Once you put the camera there by default, the designers/engineers gets many extra degrees of freedom since they aren't constrained by visibility requirements. Those degrees of freedom are certain to be exercised! On the total this is probably probably a good thing, but it sucks when the rear camera(s) are covered with snow or grime.
I can back up without a camera, and I can "drive stick" as Americans call it. But a teenager learning to drive today should maybe not bother.
But that's not the same question as "why aren't you installing a backup camera?". Because it wouldn't change my ability or speed of backing up. And I can drive stick. Why not replace my car with an automatic? Because it wouldn't improve anything.
In fact I dislike automatics, since they'll suddenly and jerkily decide that another gear is best, ever though my foot didn't move, and inclination didn't change. But in a couple of decades it'll all be electric and this problem will go away. The deliberate engine braking is in electric cars just the brake pedal.
I typically just use plain Vim without much customization. You get used to it. I am somewhat forced to use just plain Vim on most things because I often write code on random HPC servers and have no control over what is available. But Vim is universally available, so I got good at the one tool available to me. Vim does have have Ctrl-P to auto-complete a word, though.
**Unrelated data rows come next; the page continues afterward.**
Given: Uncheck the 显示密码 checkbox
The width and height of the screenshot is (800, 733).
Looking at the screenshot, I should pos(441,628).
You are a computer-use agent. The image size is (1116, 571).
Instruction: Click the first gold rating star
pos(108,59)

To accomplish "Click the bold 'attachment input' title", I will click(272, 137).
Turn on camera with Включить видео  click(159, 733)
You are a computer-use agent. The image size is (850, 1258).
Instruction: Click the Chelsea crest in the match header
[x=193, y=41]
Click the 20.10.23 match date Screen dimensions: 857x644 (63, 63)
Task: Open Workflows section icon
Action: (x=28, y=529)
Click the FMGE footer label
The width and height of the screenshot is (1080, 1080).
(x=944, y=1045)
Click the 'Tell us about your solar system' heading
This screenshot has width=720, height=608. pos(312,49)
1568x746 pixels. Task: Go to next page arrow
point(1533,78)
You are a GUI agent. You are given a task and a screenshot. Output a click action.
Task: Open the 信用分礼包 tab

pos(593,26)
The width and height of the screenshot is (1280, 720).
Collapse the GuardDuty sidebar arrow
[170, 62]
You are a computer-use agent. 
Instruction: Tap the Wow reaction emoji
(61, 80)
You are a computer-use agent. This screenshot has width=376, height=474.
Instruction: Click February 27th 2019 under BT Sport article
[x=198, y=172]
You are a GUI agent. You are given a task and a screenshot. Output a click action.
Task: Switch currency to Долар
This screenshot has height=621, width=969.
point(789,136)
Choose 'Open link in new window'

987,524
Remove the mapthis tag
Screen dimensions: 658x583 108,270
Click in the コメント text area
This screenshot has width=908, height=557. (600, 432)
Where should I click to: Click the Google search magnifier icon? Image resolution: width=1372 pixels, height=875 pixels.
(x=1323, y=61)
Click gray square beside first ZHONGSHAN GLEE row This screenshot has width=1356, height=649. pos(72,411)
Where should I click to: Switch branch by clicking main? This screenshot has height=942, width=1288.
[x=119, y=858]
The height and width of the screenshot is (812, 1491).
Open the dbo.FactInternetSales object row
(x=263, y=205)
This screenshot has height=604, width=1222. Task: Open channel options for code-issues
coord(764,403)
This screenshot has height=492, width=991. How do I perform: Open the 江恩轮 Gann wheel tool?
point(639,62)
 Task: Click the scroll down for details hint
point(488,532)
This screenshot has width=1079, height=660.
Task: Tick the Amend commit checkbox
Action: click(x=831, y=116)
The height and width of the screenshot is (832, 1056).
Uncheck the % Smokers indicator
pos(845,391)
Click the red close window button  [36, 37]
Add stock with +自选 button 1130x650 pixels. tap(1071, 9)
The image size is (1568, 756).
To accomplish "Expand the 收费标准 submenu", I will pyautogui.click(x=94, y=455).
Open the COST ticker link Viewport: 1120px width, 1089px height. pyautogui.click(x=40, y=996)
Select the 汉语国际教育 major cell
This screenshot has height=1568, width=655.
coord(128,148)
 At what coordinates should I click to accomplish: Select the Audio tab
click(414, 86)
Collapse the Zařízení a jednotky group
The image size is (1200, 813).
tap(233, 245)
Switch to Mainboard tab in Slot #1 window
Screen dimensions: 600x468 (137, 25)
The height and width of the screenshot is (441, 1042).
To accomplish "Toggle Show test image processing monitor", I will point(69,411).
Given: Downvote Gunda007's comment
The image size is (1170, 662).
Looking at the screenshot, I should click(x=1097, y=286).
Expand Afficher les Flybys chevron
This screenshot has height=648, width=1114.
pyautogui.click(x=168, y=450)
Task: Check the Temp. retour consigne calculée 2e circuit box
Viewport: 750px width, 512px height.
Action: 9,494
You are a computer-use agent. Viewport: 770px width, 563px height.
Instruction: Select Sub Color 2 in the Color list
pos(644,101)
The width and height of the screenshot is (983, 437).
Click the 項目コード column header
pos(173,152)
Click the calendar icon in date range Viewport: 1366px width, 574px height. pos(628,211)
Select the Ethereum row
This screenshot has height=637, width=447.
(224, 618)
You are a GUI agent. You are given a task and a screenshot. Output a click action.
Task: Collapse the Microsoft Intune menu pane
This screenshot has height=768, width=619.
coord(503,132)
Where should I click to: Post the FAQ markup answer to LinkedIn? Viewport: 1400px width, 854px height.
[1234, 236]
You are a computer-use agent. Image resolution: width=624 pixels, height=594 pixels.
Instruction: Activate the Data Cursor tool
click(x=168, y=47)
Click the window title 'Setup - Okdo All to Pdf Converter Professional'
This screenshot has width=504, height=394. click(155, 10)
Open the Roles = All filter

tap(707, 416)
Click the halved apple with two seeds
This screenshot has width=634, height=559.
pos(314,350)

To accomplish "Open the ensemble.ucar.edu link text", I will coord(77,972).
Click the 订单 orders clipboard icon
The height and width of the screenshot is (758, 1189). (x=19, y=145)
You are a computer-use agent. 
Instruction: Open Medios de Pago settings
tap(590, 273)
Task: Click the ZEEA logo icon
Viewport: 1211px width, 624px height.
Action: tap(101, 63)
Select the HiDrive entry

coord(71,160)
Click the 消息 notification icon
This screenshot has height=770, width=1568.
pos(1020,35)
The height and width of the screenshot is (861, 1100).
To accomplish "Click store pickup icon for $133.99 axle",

I also have books and other documentation available, when possible. Man pages are actually quite good and available on many systems I work on. For C, you can type something like "man 3 printf" to get basic documentation on "printf". This works for MPI too with things like "man 3 mpi_allreduce". I've been pleasantly surprised at times how much offline documentation is available.
I use Neovim with 0 plugins (apart from themes). I code in Go, and frequently reference https://pkg.go.dev.
When I do need to code in VS Code (rarely), I find that the autocomplete just gets in the way of my though process. It's like having a train of though barreling along and then suddenly an elephant gets on.
Also, I didn't even know what an language server was until looking it up after reading this post.
About Copilot: I have many problems with AI. They guzzle electricity, tend to be run by corrupt corporations, and are filling the internet with BS.
If I need to look up the definition/implementation? `:vsplit` works fine. If it's on the internet? https://pkg.go.dev.
If you don't trust me, you can check my dotfiles: https://codeberg.org/Kaamkiya/dotfiles
At some point, for me, ‘find <dir> -name “*.ext” | xargs grep <pattern>’ took over for recursive grep, because the required tools are available on most Unix systems.